Structures of p38α active mutants reveal conformational changes in L16 loop that induce autophosphorylation and activation

p38 mitogen-activated protein (MAP) kinases function in numerous signaling processes and are crucial for normal functions of cells and organisms. Abnormal p38 activity is associated with inflammatory diseases and cancers making the understanding of its activation mechanisms highly important. p38s are commonly activated by phosphorylation, catalyzed by MAP kinase kinases (MKKs). Moreover, it was recently revealed that the p38 alpha is also activated via alternative pathways, which are MKK independent.

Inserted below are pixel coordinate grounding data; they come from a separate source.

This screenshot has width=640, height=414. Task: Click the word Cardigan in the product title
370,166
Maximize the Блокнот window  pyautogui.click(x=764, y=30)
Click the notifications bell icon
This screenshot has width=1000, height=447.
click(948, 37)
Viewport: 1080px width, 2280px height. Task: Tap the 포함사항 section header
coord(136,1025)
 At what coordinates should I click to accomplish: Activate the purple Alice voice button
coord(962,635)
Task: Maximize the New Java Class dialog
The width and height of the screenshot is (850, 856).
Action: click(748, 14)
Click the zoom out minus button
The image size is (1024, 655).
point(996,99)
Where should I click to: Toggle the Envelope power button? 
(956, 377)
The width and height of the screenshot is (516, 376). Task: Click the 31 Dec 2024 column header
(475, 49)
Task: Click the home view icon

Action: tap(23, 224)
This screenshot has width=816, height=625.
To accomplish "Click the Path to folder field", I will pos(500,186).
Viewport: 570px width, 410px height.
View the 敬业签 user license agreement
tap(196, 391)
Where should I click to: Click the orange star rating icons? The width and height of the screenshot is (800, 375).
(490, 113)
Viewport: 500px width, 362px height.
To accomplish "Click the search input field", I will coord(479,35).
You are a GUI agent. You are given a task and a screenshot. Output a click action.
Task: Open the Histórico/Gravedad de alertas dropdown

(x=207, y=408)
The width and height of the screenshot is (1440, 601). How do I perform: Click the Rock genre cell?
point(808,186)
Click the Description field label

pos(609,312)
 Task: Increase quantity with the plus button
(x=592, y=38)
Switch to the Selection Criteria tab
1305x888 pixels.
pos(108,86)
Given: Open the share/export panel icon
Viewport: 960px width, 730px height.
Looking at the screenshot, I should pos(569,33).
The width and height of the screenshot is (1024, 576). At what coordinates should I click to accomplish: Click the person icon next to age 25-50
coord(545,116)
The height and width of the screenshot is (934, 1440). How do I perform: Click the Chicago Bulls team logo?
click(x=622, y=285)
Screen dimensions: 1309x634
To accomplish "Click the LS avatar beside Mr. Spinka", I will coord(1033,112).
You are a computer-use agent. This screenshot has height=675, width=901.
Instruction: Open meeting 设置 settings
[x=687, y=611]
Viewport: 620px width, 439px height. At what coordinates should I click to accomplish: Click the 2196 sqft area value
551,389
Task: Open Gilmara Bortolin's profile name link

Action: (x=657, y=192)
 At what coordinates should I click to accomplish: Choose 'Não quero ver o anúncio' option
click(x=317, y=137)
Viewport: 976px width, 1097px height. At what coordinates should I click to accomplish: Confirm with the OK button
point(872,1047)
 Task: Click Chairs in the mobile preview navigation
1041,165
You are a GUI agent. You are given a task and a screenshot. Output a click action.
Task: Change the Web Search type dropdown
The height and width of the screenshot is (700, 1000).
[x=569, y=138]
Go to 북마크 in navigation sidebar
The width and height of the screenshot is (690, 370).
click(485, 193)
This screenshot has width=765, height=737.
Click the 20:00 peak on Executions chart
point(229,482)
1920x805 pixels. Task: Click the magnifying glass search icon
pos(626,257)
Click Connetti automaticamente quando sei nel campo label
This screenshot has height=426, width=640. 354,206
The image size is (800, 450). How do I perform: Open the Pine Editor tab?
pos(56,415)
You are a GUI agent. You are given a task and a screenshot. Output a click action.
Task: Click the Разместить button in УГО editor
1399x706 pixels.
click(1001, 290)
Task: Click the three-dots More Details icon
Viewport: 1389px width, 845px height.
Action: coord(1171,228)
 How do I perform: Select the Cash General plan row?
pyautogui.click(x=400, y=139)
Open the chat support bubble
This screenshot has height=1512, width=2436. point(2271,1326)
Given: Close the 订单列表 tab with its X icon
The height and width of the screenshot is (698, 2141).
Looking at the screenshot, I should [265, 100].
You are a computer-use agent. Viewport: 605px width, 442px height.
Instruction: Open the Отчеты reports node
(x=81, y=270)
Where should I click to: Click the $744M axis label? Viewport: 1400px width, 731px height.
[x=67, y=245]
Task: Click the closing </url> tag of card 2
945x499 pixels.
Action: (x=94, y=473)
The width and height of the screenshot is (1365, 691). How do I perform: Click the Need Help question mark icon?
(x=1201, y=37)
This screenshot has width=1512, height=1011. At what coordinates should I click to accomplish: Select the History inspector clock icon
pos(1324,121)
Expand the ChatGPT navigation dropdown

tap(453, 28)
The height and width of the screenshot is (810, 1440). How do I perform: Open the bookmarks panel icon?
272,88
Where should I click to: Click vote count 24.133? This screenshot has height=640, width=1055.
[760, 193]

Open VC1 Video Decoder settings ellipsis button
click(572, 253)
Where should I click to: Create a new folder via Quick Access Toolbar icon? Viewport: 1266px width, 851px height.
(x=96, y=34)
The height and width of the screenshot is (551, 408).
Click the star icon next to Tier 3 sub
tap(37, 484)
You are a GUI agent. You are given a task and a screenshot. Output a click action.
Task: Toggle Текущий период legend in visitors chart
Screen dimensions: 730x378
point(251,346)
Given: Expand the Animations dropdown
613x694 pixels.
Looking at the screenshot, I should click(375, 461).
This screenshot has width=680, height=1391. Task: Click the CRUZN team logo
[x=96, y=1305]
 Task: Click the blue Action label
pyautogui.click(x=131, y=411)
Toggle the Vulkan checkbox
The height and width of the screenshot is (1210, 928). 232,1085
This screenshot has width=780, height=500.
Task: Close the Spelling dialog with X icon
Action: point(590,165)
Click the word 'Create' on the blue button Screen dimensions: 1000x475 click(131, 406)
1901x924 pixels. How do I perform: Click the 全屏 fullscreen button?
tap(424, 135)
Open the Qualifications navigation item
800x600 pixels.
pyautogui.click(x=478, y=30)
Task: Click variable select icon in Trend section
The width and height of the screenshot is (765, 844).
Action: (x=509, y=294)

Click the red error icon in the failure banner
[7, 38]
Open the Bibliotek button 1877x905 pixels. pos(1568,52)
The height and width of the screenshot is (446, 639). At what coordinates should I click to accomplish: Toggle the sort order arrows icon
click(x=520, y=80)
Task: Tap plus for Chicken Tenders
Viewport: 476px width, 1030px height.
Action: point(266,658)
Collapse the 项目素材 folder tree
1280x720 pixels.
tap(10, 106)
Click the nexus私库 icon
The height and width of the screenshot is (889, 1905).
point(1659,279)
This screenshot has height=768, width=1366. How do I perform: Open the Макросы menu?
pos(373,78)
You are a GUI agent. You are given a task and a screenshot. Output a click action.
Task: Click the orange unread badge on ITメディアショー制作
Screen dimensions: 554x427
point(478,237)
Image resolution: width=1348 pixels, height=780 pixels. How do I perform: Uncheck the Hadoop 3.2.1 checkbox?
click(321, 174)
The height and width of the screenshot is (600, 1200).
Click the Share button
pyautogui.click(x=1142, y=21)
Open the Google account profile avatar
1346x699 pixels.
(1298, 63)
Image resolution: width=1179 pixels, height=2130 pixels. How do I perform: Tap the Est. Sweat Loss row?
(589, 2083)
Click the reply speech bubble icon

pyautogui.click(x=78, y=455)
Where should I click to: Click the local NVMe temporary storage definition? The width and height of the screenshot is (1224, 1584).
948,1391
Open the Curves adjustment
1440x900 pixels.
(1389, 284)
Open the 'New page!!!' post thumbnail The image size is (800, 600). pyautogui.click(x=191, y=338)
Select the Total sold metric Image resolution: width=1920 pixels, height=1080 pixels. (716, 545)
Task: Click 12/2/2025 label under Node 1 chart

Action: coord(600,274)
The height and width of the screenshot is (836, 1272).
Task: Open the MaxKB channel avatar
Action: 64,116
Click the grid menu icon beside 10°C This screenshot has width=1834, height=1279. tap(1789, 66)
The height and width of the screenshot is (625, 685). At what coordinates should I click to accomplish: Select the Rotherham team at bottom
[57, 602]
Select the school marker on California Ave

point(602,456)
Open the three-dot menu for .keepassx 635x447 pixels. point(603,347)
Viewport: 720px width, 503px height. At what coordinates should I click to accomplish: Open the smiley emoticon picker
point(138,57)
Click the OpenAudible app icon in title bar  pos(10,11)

The structural basis of p38 activation, especially in the alternative pathways, is mostly unknown. This lack of structural data hinders the study of p38's biology as well as the development of novel strategies for p38 inhibition. We have recently discovered and optimized a novel set of intrinsically active p38 mutants whose activities are independent of any upstream activation. The high-resolution crystal structures of the intrinsically active p38 alpha mutants reveal that local alterations in the L16 loop region promote kinase activation. The L16 loop can be thus regarded as a molecular switch that upon conformational changes promotes activation. We suggest that similar conformational changes in L16 loop also occur in natural activation mechanisms of p38a in T-cells. Our biochemical studies reveal novel mechanistic insights into the activation process of p38. In this regard, the results indicate that the activation mechanism of the mutants involves dimerization and subsequent trans autophosphorylation on Thr180 (on the phosphorylation lip). Finally, we suggest a model of in vivo p38 alpha activation induced by the L16 switch with auto regulatory characteristics.